(CHALLENGE): Copy word for word everything from the line containing "Image resolution: width=1024 pixels, height=436" down to the line containing "pyautogui.click(x=302, y=66)", including both of those lines.

(THE RECORDS):

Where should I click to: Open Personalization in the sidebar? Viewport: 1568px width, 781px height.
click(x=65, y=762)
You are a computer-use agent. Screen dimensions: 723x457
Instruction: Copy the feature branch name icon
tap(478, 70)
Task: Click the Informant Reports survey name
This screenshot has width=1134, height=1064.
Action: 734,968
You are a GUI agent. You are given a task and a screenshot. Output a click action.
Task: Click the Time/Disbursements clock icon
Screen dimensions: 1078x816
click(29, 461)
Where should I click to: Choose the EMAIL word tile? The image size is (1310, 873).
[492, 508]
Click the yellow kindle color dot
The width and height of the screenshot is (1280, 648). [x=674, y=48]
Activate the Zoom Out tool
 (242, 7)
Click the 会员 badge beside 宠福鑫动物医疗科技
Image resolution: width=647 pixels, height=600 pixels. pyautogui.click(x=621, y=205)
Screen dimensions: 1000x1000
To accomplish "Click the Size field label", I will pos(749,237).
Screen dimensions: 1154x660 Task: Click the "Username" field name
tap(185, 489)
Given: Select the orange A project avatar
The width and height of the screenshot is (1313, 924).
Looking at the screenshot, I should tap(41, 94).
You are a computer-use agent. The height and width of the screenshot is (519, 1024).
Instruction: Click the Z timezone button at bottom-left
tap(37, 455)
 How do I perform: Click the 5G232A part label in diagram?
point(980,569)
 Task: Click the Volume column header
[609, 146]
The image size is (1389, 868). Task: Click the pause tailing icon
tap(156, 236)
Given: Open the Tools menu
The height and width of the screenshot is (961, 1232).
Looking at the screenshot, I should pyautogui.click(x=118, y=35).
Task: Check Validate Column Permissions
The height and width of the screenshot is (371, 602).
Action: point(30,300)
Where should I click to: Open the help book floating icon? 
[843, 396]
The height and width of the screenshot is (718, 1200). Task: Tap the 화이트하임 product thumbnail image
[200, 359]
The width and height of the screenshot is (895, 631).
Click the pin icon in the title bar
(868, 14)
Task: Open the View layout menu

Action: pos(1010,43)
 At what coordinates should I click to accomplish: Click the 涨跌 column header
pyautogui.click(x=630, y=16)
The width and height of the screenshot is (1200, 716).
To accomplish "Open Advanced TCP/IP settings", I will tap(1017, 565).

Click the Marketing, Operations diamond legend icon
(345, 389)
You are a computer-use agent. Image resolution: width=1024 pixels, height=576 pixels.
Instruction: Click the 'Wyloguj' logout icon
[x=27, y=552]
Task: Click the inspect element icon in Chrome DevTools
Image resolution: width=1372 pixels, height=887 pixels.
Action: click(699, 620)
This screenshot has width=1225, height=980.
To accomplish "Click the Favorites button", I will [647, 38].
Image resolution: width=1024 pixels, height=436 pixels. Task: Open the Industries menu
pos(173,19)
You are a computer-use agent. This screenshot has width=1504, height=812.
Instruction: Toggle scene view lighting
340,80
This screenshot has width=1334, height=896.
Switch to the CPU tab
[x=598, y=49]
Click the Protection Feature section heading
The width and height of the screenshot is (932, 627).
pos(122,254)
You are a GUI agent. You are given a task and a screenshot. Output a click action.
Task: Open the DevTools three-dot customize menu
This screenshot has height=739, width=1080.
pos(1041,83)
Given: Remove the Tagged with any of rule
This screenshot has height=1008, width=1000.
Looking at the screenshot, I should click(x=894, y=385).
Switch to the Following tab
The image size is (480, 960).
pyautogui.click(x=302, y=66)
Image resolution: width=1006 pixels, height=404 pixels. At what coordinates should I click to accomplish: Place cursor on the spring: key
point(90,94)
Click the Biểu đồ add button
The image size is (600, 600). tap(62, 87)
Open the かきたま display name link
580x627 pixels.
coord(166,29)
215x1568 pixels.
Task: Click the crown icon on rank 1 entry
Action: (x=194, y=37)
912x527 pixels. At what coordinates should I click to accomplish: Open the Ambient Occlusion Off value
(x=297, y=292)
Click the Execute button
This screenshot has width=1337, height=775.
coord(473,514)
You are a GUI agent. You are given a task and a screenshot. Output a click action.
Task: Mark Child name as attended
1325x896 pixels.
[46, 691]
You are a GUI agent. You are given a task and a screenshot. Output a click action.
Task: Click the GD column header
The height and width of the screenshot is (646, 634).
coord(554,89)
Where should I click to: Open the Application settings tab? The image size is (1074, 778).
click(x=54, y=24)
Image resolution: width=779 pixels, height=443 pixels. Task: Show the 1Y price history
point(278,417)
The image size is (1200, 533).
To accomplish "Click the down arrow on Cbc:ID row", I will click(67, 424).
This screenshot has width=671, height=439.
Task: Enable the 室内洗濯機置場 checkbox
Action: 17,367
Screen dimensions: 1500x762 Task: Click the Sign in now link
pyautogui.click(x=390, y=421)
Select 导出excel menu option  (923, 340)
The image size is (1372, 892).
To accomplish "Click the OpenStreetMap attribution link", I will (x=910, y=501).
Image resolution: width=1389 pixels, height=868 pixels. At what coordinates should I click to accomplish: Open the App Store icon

(ANSWER TO THE PROBLEM):
Image resolution: width=1024 pixels, height=436 pixels. Task: Open the Industries menu
pos(173,19)
You are a computer-use agent. This screenshot has width=1504, height=812.
Instruction: Toggle scene view lighting
340,80
This screenshot has width=1334, height=896.
Switch to the CPU tab
[x=598, y=49]
Click the Protection Feature section heading
The width and height of the screenshot is (932, 627).
pos(122,254)
You are a GUI agent. You are given a task and a screenshot. Output a click action.
Task: Open the DevTools three-dot customize menu
This screenshot has height=739, width=1080.
pos(1041,83)
Given: Remove the Tagged with any of rule
This screenshot has height=1008, width=1000.
Looking at the screenshot, I should click(x=894, y=385).
Switch to the Following tab
The image size is (480, 960).
pyautogui.click(x=302, y=66)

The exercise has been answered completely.